The sum of the first 'n' positive integers is given by the formula $$\frac{n(n+1)}{2}$$.
So, the sum of the first 'n' cubes is given by:
$$\sum_{r=1}^{n} r^3 = \left( \frac{n(n+1)}{2} \right)^2$$

**step3** Identifying 'n' and substituting into the formula

In this problem, the upper limit of the summation is 99, which means 'n' is 99.
Now, we substitute n = 99 into the formula for the sum of cubes:
$$\sum_{r=1}^{99} r^3 = \left( \frac{99(99+1)}{2} \right)^2$$

**step4** Performing the calculation inside the parenthesis

First, let's calculate the value inside the parenthesis:
Add 1 to 99:
$$99+1 = 100$$
Now, multiply 99 by 100:
$$99 \times 100 = 9900$$
Next, divide the result by 2:
$$\frac{9900}{2} = 4950$$
So, the value inside the parenthesis is 4950.

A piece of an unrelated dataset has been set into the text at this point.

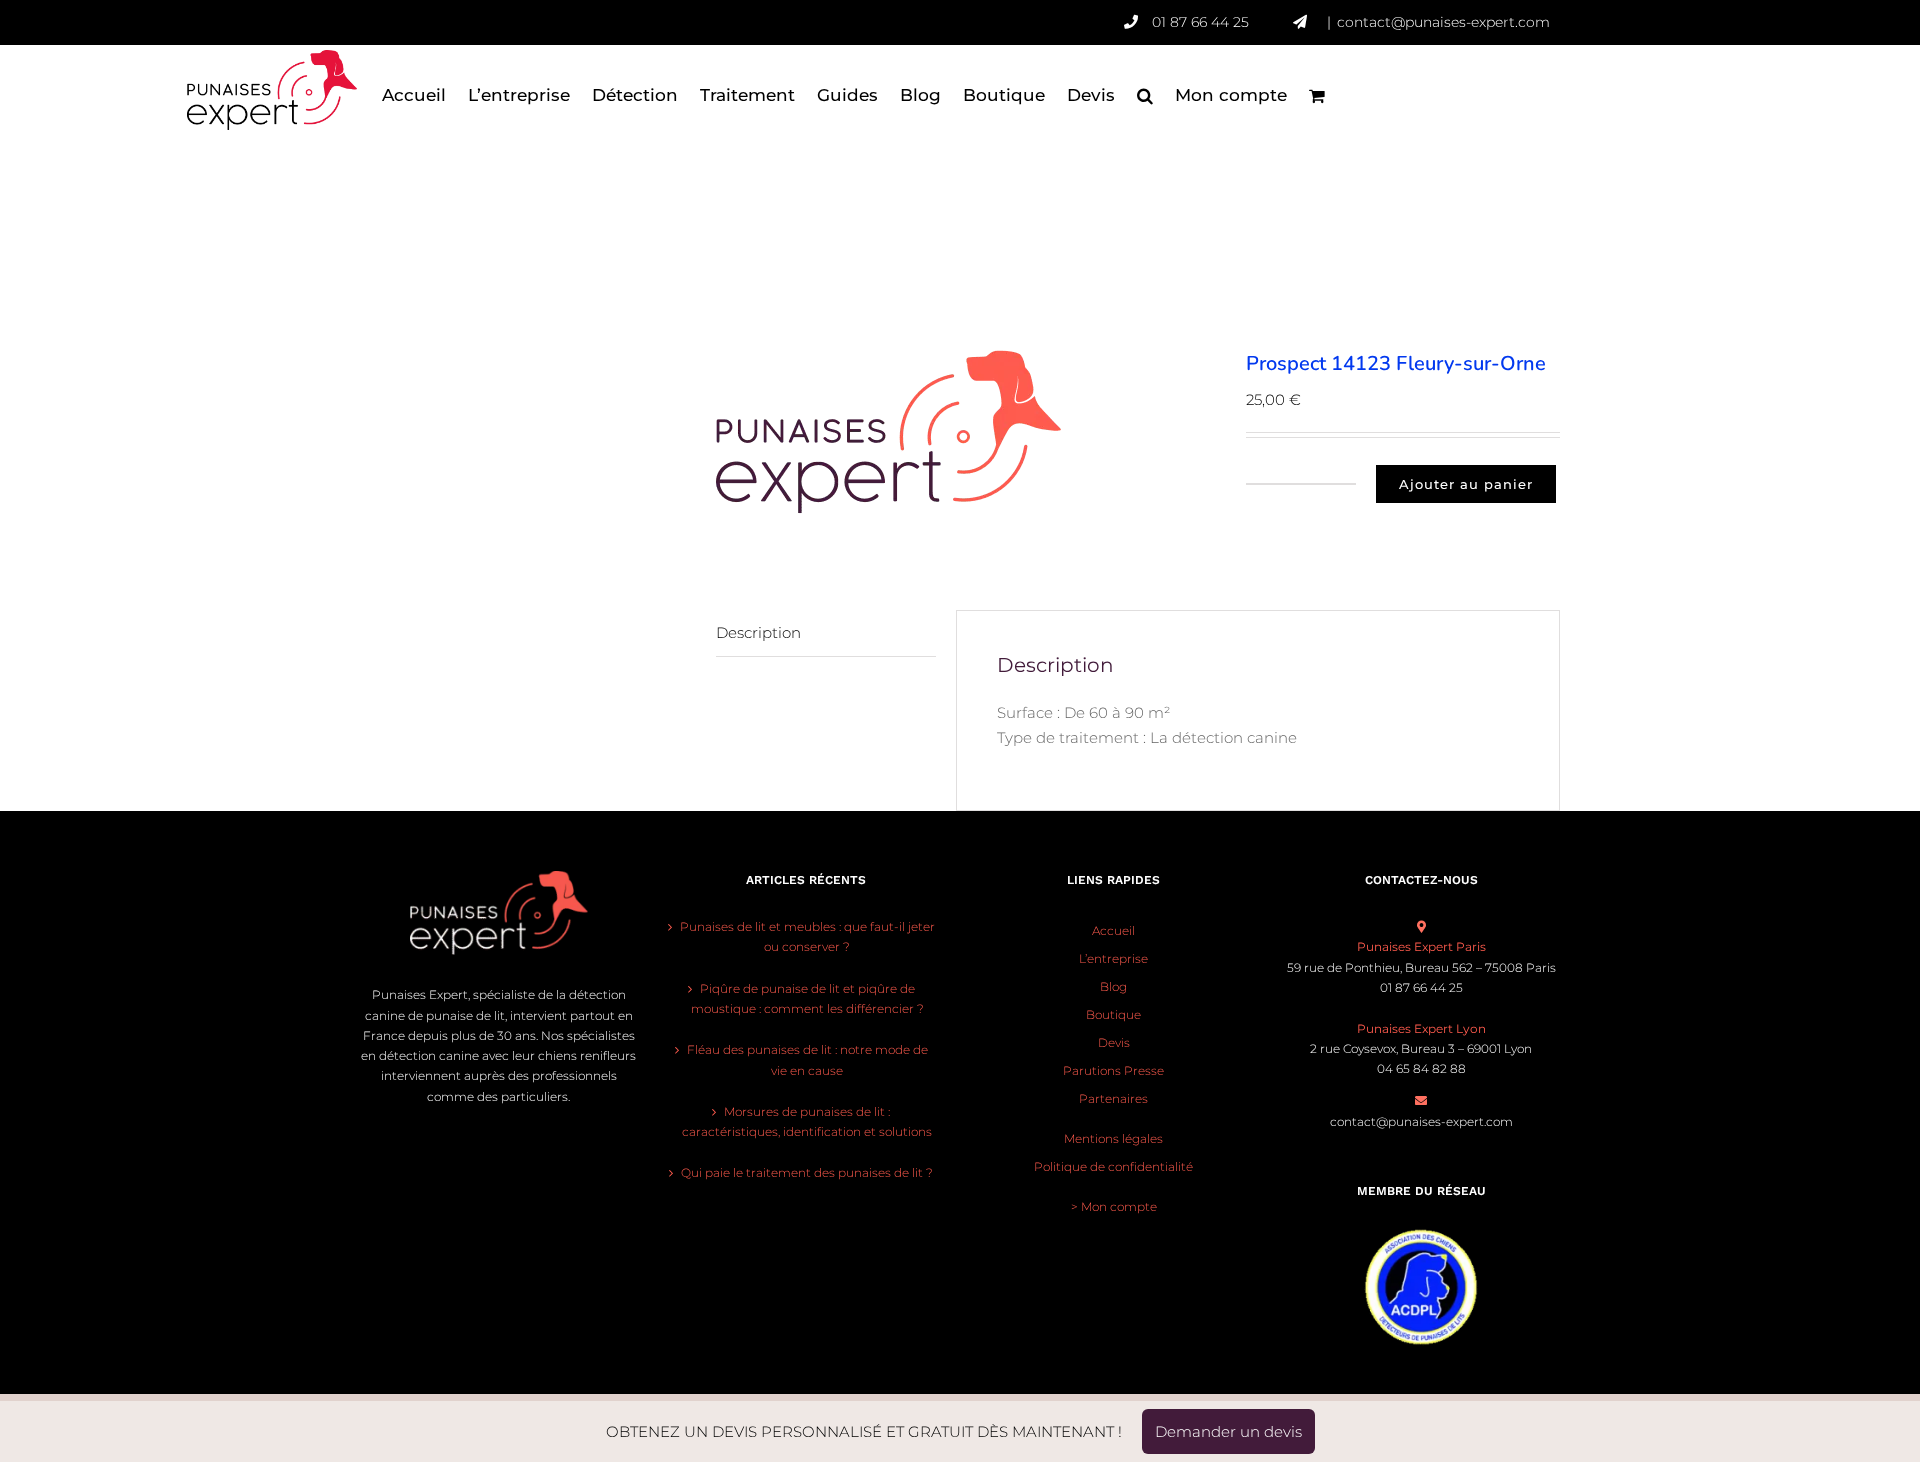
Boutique (1113, 1014)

**step5** Squaring the result

The final step is to square the result obtained from the previous step:
$$4950^2$$
To calculate this, we multiply 4950 by itself:
$$4950 \times 4950$$
We can simplify this calculation by first calculating $$495^2$$ and then multiplying by $$100$$ (since $$4950^2 = (495 \times 10)^2 = 495^2 \times 10^2 = 495^2 \times 100$$).
To calculate $$495^2$$, we can think of 495 as (500 - 5):
$$(500-5)^2 = 500^2 - (2 \times 500 \times 5) + 5^2$$
$$500^2 = 250000$$
$$2 \times 500 \times 5 = 1000 \times 5 = 5000$$
$$5^2 = 25$$
So, $$495^2 = 250000 - 5000 + 25 = 245000 + 25 = 245025$$
Now, multiply by 100:
$$245025 \times 100 = 24502500$$
Therefore, the sum of the cubes from 1 to 99 is 24,502,500.